Comment by dtech
12 hours ago
Npm has weak security boundaries.
Basically any dependency can (used to?) run any script with the develop permissions on install. JVM and python package managers don't do this.
Of course in all ecosystems once you actually run the code it can do whatever with the permissions of the executes program, but this is another hurdle.
Python absolutely can run scripts in installation. Before pyproject.toml, arbitrary scripts were the only way to install a package. It's the reason PyPi.org doesn't show a dependency graph, as dependencies are declared in the Turing-complete setup.py.
Wrong. Wheels were available long before pyproject.toml, and you could instruct pip to only install from wheels. setup.py was needed to build the wheels, but the build step wasn’t a necessary part of installation and could be disabled. In that sense its role is similar to that of pre-publish build step of npm packages, unless wheels aren’t available.
Deno has tackled some of these issues with their permission system, but afaik it can only be applied to apps, not to dependencies.

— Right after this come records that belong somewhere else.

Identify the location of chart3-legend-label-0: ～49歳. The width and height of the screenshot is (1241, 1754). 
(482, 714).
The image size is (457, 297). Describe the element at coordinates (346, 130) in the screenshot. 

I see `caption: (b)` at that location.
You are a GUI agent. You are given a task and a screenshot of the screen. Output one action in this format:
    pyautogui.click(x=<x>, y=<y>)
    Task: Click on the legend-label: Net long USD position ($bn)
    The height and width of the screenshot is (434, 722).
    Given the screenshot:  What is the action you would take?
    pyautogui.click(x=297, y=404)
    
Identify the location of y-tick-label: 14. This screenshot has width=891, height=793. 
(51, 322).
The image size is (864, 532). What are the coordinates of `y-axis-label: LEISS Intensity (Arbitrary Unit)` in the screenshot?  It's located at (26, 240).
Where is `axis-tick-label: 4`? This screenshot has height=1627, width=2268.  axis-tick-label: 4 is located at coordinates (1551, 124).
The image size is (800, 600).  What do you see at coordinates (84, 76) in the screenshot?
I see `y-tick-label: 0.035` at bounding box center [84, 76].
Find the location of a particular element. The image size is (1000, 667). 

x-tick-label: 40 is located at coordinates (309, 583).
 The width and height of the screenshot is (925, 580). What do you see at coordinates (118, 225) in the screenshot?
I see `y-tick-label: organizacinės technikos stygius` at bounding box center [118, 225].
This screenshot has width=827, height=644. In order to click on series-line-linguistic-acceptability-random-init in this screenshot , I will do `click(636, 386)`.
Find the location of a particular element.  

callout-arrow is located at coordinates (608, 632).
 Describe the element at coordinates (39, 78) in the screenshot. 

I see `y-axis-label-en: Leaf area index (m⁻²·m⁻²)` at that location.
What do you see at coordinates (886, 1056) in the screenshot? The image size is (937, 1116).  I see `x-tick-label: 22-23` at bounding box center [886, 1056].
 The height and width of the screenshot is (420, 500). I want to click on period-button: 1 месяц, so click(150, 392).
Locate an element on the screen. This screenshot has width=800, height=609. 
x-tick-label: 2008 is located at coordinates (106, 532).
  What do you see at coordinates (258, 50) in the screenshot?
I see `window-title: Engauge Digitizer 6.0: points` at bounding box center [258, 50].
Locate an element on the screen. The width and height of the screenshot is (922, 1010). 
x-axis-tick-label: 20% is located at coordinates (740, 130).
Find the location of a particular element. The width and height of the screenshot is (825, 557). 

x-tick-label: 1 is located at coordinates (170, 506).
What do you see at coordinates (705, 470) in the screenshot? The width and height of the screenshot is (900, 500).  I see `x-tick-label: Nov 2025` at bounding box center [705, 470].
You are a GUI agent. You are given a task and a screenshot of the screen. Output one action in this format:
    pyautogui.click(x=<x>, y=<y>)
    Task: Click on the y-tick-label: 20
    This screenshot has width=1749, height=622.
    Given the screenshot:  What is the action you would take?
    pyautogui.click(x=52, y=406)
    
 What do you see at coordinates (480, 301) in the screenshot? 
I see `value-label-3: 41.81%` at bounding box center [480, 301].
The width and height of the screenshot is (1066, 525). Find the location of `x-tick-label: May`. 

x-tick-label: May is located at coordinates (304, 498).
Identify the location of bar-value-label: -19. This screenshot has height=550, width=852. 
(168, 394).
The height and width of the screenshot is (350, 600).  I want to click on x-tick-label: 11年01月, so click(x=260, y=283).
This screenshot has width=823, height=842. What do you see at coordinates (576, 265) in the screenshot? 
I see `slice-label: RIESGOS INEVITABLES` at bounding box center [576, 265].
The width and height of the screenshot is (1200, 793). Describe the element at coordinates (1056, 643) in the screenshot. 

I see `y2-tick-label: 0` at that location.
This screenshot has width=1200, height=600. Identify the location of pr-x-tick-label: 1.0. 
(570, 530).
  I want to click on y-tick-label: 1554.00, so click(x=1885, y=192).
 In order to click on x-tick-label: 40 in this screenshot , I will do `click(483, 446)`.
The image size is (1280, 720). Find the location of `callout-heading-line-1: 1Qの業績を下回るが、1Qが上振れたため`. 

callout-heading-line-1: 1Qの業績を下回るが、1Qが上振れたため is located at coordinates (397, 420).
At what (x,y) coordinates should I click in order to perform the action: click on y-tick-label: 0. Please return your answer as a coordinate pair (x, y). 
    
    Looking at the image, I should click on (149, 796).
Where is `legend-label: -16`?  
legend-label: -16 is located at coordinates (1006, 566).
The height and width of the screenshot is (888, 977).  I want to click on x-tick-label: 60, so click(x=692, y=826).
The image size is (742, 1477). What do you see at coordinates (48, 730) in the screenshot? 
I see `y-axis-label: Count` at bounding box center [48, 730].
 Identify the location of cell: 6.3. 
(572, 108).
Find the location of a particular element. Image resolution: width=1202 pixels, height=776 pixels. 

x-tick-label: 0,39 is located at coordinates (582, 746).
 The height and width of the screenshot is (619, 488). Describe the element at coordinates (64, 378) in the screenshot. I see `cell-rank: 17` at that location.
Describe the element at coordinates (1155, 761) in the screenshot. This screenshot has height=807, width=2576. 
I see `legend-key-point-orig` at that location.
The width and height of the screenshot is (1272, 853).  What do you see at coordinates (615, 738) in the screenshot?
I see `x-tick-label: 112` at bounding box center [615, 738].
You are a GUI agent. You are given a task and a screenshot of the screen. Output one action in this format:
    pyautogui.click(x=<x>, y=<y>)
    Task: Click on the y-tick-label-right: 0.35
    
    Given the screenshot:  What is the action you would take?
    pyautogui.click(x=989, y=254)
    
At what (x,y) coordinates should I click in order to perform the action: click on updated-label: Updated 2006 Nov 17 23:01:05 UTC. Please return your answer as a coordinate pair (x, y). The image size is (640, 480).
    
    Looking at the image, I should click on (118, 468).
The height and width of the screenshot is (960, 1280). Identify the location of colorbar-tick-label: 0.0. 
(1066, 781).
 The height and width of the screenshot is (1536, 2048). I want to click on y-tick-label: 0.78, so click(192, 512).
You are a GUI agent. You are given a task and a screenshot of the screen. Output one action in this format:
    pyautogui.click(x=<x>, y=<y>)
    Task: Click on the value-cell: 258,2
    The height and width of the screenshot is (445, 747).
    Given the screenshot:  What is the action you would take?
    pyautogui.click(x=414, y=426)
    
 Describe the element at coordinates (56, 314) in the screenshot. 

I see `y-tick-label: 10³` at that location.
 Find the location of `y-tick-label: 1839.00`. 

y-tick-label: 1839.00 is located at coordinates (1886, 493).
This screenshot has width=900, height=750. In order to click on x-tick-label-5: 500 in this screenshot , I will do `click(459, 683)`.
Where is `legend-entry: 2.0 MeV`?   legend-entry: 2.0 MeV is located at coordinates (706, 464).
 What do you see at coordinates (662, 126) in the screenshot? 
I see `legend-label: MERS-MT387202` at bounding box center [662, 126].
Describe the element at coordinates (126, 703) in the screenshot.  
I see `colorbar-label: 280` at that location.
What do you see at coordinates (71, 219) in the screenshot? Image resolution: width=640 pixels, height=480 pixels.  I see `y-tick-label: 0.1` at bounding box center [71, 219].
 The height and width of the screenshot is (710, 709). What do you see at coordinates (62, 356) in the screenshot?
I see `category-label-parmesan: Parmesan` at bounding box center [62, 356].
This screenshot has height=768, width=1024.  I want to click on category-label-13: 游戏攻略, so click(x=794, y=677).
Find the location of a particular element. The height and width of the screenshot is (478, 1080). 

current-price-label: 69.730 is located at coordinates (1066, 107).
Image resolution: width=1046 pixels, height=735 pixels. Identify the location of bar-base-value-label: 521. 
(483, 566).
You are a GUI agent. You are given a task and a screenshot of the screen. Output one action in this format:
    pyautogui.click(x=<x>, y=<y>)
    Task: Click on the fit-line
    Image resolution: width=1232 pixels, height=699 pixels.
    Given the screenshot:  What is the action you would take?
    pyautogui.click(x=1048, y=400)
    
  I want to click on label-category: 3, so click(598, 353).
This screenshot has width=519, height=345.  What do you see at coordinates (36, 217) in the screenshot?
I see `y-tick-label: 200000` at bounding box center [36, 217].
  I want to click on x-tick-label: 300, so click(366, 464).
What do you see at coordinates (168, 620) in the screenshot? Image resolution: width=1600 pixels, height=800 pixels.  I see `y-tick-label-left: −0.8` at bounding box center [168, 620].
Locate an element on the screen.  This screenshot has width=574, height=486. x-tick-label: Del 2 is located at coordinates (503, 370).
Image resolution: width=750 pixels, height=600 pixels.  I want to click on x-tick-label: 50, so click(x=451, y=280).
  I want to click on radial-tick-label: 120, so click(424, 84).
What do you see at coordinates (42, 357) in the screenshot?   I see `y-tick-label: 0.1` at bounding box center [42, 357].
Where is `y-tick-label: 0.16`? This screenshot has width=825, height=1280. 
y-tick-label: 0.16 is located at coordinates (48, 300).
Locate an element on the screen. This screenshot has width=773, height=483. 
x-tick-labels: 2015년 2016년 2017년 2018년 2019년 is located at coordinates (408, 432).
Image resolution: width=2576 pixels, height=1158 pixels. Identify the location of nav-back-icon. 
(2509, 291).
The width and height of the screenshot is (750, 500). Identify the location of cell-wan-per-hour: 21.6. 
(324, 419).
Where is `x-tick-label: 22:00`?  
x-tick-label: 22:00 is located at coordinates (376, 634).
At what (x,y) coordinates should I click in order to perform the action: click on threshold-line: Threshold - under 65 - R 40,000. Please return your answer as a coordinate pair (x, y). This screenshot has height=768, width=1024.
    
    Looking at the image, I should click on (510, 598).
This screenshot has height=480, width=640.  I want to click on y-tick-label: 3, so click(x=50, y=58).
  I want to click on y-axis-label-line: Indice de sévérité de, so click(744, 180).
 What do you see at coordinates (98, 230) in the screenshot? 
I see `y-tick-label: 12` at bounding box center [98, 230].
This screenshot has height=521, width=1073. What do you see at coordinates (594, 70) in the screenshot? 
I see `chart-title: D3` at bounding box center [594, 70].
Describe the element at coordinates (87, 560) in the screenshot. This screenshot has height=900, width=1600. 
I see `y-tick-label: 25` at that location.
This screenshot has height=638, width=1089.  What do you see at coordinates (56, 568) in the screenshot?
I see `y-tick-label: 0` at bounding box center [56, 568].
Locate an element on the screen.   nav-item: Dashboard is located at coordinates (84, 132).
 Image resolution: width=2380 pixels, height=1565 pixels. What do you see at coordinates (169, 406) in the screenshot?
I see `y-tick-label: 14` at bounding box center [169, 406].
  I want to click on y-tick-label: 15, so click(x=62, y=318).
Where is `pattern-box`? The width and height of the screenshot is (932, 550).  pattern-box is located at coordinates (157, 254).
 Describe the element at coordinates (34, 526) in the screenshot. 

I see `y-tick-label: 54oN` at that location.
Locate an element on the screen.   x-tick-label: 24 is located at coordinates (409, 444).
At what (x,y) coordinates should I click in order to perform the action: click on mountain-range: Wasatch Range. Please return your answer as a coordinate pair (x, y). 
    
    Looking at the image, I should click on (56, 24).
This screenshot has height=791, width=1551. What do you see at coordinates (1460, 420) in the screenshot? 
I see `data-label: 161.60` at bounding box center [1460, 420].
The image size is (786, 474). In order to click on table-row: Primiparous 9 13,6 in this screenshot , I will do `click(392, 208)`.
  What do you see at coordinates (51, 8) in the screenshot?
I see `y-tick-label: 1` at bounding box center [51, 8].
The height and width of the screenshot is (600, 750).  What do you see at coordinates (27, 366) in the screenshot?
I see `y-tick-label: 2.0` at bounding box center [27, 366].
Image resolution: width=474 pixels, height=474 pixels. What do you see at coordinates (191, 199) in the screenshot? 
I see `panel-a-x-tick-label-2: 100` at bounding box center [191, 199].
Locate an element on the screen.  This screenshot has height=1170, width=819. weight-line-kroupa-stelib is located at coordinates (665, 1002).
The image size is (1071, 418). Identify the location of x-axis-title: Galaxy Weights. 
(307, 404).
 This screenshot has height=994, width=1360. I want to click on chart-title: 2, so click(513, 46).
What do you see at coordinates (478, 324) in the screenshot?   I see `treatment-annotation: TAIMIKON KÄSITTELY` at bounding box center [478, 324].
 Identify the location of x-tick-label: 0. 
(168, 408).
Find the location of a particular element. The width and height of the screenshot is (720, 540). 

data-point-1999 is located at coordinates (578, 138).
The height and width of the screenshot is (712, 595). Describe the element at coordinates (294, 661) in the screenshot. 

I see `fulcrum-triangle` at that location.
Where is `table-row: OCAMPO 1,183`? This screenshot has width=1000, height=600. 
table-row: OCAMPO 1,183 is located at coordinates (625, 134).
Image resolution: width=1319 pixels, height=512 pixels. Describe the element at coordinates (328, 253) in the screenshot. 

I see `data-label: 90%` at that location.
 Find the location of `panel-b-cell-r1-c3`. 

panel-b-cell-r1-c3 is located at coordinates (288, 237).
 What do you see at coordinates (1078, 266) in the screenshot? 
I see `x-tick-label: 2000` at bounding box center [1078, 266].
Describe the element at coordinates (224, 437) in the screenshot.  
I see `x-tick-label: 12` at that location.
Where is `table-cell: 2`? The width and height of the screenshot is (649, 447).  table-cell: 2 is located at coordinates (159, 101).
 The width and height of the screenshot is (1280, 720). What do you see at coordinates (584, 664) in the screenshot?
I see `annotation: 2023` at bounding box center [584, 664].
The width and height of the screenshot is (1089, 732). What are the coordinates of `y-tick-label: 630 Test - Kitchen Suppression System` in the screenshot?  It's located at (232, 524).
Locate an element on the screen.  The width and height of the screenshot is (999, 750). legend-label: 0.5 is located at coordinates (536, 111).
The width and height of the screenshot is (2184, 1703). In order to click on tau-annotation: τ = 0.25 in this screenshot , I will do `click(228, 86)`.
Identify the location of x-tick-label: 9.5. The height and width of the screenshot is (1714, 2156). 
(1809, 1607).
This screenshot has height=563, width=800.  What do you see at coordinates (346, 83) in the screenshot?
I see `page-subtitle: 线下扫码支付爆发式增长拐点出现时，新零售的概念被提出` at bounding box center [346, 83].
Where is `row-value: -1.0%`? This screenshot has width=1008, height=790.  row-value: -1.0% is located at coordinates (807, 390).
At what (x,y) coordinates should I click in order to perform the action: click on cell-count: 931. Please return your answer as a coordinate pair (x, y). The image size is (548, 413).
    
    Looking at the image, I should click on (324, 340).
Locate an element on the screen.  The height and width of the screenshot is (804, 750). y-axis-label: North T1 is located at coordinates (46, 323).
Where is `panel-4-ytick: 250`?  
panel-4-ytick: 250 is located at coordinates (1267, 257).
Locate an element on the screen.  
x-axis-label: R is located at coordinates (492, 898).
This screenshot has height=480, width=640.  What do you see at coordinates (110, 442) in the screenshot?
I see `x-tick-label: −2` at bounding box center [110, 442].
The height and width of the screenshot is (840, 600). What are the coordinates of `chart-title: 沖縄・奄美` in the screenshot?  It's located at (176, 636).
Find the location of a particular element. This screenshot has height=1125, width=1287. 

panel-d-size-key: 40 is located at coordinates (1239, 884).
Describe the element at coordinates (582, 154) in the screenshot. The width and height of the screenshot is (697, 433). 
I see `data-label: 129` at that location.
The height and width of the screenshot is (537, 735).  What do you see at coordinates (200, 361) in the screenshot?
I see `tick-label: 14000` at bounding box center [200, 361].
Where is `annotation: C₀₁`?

What we really need is a system to restrict packages in what they can do (for example, many packages don't need network access).
Lavamoat purports to do this. https://lavamoat.github.io/
There has been some promising prior research such as BreakApp attempting to mitigate unusual supply-chain compromises such as denial-of-service attacks targeting the CPU via pathological regexps or other logic-bomb-flavored payloads.